Taken together, these data provide further support that forecasting intention plays a key role in modulating the regions in medial prefrontal cortex that we have identified to be involved MAPK Inhibitor Library clinical trial in ToM and value computation during the representation of trading values in financial bubbles. However, the exact way in which these different computations interact to shape behavior needs to be investigated in further detail using tailored experimental paradigms. We also want to emphasize that our study does
not exclude the possibility that other mechanisms (such as anticipatory affective response), which have been demonstrated to lead to financial mistakes (Wu et al., 2012 and Kuhnen and Knutson, 2005), might also play a pivotal role in the formation of bubbles. Financial bubbles are complex and multidimensional phenomena, and the identification of the neural mechanisms underpinning their formation requires the combination of a number of different approaches. In conclusion, in this study
we showed how the same computational mechanisms that have been extremely advantageous in our evolutionary history (such as the one that allows people to take into account the intentions of other agents when computing values) could result in maladaptive behaviors when interacting with complex modern institutions like financial selleck compound markets. However, it must be noted that these abilities are not always maladaptive in a financial milieu. For example, traders can successfully use their ToM abilities to detect the presence of insiders in the market (Bruguier et al., 2010), inducing traders to become more cautious in order to avoid being taken advantage of by a better-informed trading partner and improving PDK4 the estimation of prices.
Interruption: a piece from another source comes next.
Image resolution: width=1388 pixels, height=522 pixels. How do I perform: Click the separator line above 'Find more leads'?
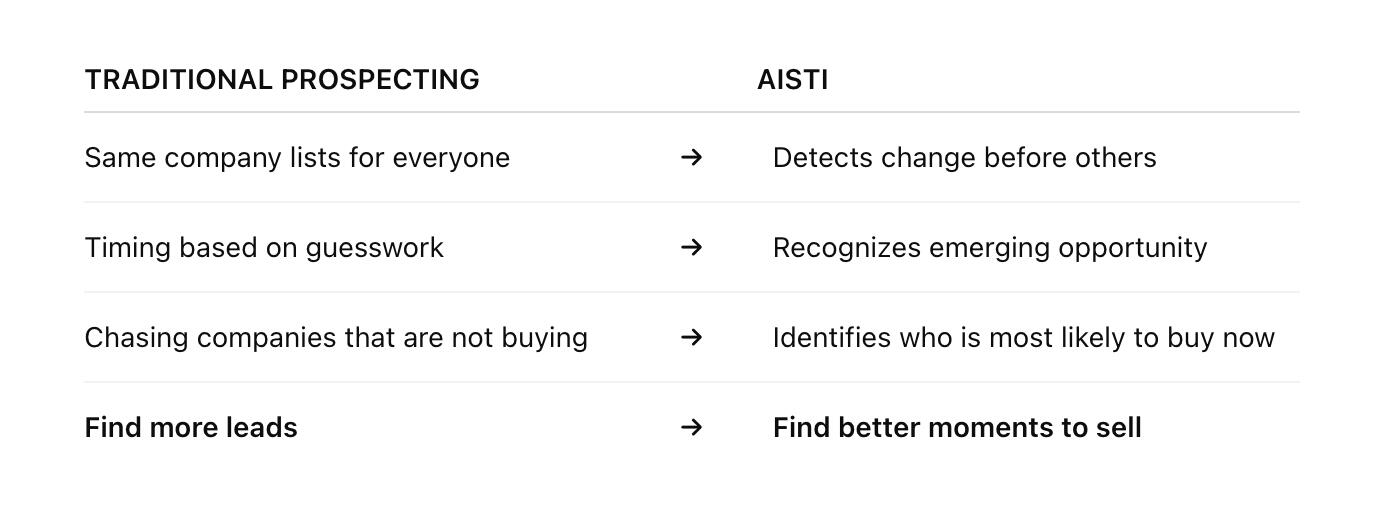(x=692, y=382)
Overall, our work suggests that a neurobiological account of trading
behavior (Bossaerts, 2009) that takes into account theory of mind can provide a mechanistic explanation of financial concepts such as limited-rationality investing (Fehr and Camerer, 2007). The insights that this study gives into the underlying computational mechanisms that lead to bubble formation can also potentially benefit policymakers in designing more efficient social and financial institutions. Twenty-six undergraduate and graduate Caltech students took part in the original 2-day scanning study. Because of potential gender differences in financial and social behavior (Powell and Ansic, 1997, Eckel and Grossman, 2008, Byrnes et al., 1999 and Bertrand, 2011), the study included males only. Five subjects were excluded from the analysis because of technical problems at the time of the scanning or excessive head movements. Trading activity in six actual experimental markets (collected in previous behavioral studies; Porter and Smith, 2003) was replayed over a 2 day scanning schedule. Three of the markets used in the study were nonbubble markets; in these markets, the market prices closely tracked the fundamental value of the asset.